PROBLEM DETAILS: In the records below, locate the line containing "Click the job number 4523698", then extract it and all following lines exactly, ending with the last line.

Records from a data source
--------------------

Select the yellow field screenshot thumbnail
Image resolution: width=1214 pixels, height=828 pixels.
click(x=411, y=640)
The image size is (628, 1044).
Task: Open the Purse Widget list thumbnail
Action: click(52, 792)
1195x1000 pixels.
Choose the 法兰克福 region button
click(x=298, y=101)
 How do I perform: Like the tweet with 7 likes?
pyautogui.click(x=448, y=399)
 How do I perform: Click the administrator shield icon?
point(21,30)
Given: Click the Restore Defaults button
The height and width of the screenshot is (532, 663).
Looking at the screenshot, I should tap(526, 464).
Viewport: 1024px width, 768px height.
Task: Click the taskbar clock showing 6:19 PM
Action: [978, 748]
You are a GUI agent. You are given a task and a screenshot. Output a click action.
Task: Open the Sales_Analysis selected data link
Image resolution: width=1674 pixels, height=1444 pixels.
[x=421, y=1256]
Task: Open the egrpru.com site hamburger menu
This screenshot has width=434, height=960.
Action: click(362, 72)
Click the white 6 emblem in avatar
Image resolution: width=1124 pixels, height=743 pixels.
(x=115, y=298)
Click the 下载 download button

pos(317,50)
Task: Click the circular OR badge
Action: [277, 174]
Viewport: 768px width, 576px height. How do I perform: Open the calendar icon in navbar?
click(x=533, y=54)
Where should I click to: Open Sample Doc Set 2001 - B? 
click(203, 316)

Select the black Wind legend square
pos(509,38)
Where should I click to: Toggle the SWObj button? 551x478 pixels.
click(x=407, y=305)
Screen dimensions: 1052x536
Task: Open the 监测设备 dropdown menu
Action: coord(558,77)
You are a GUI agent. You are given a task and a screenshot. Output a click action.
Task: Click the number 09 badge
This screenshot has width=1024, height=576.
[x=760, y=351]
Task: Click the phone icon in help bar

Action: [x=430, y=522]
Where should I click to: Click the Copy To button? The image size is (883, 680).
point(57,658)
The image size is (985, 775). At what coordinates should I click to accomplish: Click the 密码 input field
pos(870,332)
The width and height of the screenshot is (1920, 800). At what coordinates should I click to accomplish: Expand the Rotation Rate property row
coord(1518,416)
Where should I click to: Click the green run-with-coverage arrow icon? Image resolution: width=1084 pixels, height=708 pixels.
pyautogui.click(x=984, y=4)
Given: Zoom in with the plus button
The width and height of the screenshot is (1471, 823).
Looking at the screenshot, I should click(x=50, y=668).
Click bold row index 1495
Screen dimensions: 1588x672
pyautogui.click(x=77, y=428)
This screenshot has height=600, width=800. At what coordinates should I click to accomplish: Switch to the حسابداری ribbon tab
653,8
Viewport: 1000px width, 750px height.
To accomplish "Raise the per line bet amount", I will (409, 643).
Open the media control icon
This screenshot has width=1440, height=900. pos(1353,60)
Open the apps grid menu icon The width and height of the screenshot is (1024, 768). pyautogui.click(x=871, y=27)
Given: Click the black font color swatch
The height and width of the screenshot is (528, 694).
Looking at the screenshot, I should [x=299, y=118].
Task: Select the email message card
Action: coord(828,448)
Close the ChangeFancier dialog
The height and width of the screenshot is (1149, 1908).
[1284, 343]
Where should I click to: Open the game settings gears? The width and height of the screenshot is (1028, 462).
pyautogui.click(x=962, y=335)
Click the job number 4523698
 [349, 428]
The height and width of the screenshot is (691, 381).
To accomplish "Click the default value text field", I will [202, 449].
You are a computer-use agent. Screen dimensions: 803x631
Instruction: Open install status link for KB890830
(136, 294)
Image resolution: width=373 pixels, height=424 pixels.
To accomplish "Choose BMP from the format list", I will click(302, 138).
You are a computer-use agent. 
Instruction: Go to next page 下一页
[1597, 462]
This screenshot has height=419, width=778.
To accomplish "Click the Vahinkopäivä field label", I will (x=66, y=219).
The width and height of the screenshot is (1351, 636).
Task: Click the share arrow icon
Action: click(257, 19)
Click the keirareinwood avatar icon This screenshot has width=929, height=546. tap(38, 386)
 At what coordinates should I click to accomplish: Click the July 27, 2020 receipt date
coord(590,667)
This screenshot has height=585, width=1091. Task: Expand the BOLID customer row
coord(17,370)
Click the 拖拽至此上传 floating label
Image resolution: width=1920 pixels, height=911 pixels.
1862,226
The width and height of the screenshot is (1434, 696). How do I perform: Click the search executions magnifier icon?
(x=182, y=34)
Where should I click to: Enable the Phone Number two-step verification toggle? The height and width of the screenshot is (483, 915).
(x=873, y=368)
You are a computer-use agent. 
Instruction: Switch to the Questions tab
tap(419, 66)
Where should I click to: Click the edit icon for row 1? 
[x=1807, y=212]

--------------------

WRITTEN RESPONSE:
Click the job number 4523698
 [349, 428]
The height and width of the screenshot is (691, 381).
To accomplish "Click the default value text field", I will [202, 449].
You are a computer-use agent. Screen dimensions: 803x631
Instruction: Open install status link for KB890830
(136, 294)
Image resolution: width=373 pixels, height=424 pixels.
To accomplish "Choose BMP from the format list", I will click(302, 138).
You are a computer-use agent. 
Instruction: Go to next page 下一页
[1597, 462]
This screenshot has height=419, width=778.
To accomplish "Click the Vahinkopäivä field label", I will (x=66, y=219).
The width and height of the screenshot is (1351, 636).
Task: Click the share arrow icon
Action: click(257, 19)
Click the keirareinwood avatar icon This screenshot has width=929, height=546. tap(38, 386)
 At what coordinates should I click to accomplish: Click the July 27, 2020 receipt date
coord(590,667)
This screenshot has height=585, width=1091. Task: Expand the BOLID customer row
coord(17,370)
Click the 拖拽至此上传 floating label
Image resolution: width=1920 pixels, height=911 pixels.
1862,226
The width and height of the screenshot is (1434, 696). How do I perform: Click the search executions magnifier icon?
(x=182, y=34)
Where should I click to: Enable the Phone Number two-step verification toggle? The height and width of the screenshot is (483, 915).
(x=873, y=368)
You are a computer-use agent. 
Instruction: Switch to the Questions tab
tap(419, 66)
Where should I click to: Click the edit icon for row 1? 
[x=1807, y=212]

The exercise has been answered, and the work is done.